*Records for processing*
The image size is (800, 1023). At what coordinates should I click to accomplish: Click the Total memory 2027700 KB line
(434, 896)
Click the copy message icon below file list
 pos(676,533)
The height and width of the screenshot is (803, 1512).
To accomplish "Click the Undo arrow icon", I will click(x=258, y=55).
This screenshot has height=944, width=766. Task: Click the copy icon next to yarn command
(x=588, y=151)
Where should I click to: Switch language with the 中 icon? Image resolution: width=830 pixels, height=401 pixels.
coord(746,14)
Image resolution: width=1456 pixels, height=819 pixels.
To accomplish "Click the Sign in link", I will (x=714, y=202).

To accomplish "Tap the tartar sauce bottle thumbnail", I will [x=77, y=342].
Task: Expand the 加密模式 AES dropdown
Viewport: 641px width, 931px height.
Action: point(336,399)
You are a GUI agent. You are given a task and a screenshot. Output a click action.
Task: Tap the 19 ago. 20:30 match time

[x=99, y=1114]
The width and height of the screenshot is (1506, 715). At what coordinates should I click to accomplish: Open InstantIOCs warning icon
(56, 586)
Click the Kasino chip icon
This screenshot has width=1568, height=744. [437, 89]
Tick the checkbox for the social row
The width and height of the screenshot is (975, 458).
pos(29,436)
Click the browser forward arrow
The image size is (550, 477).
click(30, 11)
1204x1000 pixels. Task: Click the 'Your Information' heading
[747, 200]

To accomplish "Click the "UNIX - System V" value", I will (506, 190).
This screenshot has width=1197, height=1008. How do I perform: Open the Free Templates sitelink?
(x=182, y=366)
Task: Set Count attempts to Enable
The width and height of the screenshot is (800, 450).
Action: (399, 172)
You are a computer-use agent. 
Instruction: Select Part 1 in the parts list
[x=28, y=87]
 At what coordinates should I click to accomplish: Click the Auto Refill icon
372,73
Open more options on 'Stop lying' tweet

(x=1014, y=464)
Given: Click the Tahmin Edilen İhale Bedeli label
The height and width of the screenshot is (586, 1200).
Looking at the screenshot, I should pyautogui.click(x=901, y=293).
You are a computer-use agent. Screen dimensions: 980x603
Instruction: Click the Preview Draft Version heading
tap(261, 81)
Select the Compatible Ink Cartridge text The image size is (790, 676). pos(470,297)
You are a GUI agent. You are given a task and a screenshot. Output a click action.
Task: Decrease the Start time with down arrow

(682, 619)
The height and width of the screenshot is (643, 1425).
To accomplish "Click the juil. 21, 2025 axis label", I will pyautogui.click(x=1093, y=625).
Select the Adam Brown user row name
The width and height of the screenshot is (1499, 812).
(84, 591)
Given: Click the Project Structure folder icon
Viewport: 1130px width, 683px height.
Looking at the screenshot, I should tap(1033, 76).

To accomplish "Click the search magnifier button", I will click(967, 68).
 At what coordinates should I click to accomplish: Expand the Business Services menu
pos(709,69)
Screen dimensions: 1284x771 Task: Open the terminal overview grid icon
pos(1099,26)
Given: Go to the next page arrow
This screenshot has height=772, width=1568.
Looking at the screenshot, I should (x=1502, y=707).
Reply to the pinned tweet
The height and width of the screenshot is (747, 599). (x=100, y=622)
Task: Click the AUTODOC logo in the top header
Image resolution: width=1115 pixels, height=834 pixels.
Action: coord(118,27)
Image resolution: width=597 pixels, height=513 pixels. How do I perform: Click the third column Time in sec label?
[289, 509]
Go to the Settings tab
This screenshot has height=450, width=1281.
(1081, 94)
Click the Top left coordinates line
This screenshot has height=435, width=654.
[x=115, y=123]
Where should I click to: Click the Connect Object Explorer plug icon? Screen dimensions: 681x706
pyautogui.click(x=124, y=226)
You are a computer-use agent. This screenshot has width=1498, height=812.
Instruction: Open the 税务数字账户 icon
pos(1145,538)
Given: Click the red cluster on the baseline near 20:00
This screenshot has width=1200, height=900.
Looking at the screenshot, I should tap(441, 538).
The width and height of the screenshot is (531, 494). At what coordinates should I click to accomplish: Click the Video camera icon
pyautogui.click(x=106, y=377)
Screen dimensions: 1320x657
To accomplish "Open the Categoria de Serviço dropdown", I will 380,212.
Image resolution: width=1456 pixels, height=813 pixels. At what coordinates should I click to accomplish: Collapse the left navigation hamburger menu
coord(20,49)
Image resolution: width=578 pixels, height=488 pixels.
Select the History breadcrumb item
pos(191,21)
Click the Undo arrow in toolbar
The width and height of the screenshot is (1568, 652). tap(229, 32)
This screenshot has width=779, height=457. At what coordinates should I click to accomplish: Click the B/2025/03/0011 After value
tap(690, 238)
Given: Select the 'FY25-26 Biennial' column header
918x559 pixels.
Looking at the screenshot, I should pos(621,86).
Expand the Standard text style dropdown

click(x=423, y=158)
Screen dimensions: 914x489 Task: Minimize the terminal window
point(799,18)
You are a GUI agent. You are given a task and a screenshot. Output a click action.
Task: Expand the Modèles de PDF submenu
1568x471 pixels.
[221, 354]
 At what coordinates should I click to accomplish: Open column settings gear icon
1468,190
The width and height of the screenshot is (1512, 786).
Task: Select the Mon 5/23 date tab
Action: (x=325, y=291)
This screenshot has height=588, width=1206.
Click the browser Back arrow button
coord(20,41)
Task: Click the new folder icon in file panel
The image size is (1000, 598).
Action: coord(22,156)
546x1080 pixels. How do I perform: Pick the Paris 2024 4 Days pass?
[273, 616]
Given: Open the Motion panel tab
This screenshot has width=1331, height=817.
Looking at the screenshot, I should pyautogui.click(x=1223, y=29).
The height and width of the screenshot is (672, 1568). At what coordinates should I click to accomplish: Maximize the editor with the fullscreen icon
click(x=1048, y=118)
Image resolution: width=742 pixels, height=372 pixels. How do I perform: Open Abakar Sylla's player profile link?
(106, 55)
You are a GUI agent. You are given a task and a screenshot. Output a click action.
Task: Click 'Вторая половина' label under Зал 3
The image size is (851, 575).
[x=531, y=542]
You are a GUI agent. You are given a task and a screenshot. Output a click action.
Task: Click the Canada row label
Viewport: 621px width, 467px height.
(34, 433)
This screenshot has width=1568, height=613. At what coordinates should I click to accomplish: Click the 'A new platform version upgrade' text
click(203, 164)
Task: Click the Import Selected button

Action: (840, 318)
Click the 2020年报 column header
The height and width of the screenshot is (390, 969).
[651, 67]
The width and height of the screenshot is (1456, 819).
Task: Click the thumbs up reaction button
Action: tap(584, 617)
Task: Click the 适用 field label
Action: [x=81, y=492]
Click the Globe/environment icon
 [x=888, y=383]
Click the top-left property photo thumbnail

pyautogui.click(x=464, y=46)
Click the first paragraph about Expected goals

*Exercise objective*
Retrieve each line of the data in which the word "folder" can be found.

*Solution for this problem*
Given: Click the Project Structure folder icon
Task: Click the new folder icon in file panel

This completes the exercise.